━━━ PROVIDED PASSAGE
I can sewing like this in easy way and fast but the result will not as good as i want it to be. Besides, actually, sewing will be easy and fast if I practice hard and harder. First important is to practice while analysing the BEST way to do it and then keep practicing the best way I find. The more I’m getting used to, the faster i can sew well

It would be different if I sew like a mess and keep sewing like a mess and get used to it. The habit and skill that i will get is skill to sew like a mess.

So, let’s not be lazy and keep practicing a GOOD sewing.

R&D : Sewing Ribbon on Collar

In current project, I am going to R&D sewing ribbon on collar. It is quite challenging for me because the curve side make it difficult for ribbon to follow when is being sewn.

I forgot from where I got the idea but here I am using FABRIC GLUE to attach the ribbon on. It is under process. I have not known if the pen marker can be washed. I have not know if it’s better to sew it. It is a very raw idea under process. I will write more about this later.

The first step was just glue the ribbon then iron it to make the ribbon stay. Do it gradually. Apply glue then iron, apply again and iron again until we finish. It may need some practice to make it perfect.

Posted in R&D

Mori Kei : A New Love

I watched Honey and Clover dorama once again  last time. My eyes were then on Hagu’s outfit. It’s so adorable. The style looks so messy but very comforting. I looked in the internet and it’s mori style. I remember i have read about that mori means forest, and the outfit is about forest-style fashion, yet, I hadn’t paid attention until I watched again Honey and Clover. I also found about the guide of Mori-kei fashion (and life). After reading it, I googled the mori style clothes. I printed them, too, and put it on my sewing room wall so i could remember well the style. The style is ‘totally’ new to me (my feel). It’s not sexy. It’s not ‘cute’. The cuteness is totally different from what I have always done. After some reading and watching, I tried designing some ‘simple’ mori kei clothes and then sew it for my doll. It’s not easy, I must be very careful as using different other than guidance color will create a non mori style feel. Using wrong lace will create a different feel.

These are some work in progress pictures.

So, not yet washed, ironed, button added, etc etc. I totally hate to explain this but some people really don’t know what the WIP is and throw harsh and stupid comments.

The robe is slightly ‘stiff’ because I used lining in purpose. The green one is a linen and the lining is a thin interfacing. I want to give a different color from main fabric lining because I want the lining to be seen as well as give a feel of ‘flowing’ to the whole colours of the other outfit. From what I have watched, mori kei robes were mostly  from light fabric and very ‘flowing’. So, it may be different feel we have when see the robe here.
━━━━━━
━━━ DATA IN THIS EXERCISE
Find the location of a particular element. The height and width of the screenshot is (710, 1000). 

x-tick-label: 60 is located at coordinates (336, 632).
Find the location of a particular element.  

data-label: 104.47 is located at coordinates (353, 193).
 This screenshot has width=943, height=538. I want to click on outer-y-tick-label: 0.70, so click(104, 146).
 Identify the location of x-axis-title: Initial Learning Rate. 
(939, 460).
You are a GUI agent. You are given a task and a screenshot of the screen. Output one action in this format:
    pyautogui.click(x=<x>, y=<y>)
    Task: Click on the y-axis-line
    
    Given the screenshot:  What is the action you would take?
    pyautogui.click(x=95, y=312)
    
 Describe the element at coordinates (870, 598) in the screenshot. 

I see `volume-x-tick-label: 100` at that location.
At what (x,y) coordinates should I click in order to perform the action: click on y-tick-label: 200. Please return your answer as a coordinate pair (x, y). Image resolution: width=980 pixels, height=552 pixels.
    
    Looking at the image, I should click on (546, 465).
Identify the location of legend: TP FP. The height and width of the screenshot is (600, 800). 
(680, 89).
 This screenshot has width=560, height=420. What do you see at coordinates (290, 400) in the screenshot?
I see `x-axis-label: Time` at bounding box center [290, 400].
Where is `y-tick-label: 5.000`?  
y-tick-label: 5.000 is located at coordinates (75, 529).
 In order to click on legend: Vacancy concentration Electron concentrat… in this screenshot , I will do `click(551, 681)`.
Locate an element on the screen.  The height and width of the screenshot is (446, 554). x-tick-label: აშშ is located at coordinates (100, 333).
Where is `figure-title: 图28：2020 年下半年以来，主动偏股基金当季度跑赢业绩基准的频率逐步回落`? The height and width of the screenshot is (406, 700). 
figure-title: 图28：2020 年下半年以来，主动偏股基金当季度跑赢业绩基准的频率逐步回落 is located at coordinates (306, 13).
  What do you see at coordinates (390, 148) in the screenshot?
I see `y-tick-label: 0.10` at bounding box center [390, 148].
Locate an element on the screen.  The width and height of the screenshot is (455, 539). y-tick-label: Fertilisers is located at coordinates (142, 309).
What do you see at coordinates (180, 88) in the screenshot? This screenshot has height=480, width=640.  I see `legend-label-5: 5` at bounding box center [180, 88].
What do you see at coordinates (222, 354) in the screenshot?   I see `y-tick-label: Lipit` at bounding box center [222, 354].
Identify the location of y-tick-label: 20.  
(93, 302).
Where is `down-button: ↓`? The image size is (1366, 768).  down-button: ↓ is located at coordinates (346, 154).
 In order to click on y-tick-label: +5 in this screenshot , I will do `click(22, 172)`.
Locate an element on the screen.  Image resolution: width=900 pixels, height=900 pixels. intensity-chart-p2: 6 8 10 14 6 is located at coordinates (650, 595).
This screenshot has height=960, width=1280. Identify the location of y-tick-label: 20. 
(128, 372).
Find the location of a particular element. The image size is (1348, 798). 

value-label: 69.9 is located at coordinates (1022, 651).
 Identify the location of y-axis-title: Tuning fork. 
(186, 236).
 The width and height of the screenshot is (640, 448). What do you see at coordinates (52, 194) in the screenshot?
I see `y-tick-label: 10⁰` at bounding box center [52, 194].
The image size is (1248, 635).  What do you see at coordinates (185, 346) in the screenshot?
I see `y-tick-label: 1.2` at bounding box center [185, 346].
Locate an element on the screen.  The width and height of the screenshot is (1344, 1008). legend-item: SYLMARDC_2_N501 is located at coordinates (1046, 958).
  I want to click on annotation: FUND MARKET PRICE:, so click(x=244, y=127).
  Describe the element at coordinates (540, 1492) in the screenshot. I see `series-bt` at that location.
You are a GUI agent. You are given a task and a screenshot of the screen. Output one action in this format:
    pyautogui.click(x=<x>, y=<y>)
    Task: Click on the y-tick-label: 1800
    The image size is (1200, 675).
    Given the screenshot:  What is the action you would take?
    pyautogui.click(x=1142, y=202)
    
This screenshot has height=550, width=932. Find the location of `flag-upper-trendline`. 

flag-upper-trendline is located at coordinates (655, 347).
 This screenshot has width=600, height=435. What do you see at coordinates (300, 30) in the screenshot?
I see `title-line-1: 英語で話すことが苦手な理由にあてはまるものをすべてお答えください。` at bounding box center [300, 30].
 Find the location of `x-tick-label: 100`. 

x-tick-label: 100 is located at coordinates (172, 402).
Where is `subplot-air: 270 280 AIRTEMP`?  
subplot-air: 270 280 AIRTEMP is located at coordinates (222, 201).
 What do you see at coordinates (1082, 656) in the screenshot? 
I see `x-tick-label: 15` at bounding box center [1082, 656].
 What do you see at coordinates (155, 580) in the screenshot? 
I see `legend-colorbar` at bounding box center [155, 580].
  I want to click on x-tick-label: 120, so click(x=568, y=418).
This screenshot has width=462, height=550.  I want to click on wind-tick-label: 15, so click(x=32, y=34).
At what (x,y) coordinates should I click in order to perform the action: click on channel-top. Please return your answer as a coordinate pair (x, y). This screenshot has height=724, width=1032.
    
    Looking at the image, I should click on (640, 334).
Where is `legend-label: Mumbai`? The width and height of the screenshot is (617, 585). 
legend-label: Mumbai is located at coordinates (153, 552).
━━━━━━
■ **DIRECTIVE A**:
From the sewing blog excerpt, list the things the writer says have not yet been done to the work-in-progress clothes.
■ **DIRECTIVE B**:
Copy out the lines of the listing that begin at the line containing "coordinates (1046, 958)." and stop after the line containing "pyautogui.click(x=1142, y=202)".

■ **YOUR RESPONSE A**:
- Washed
- Ironed
- Button added

■ **YOUR RESPONSE B**:
Locate an element on the screen.  The width and height of the screenshot is (1344, 1008). legend-item: SYLMARDC_2_N501 is located at coordinates (1046, 958).
  I want to click on annotation: FUND MARKET PRICE:, so click(x=244, y=127).
  Describe the element at coordinates (540, 1492) in the screenshot. I see `series-bt` at that location.
You are a GUI agent. You are given a task and a screenshot of the screen. Output one action in this format:
    pyautogui.click(x=<x>, y=<y>)
    Task: Click on the y-tick-label: 1800
    The image size is (1200, 675).
    Given the screenshot:  What is the action you would take?
    pyautogui.click(x=1142, y=202)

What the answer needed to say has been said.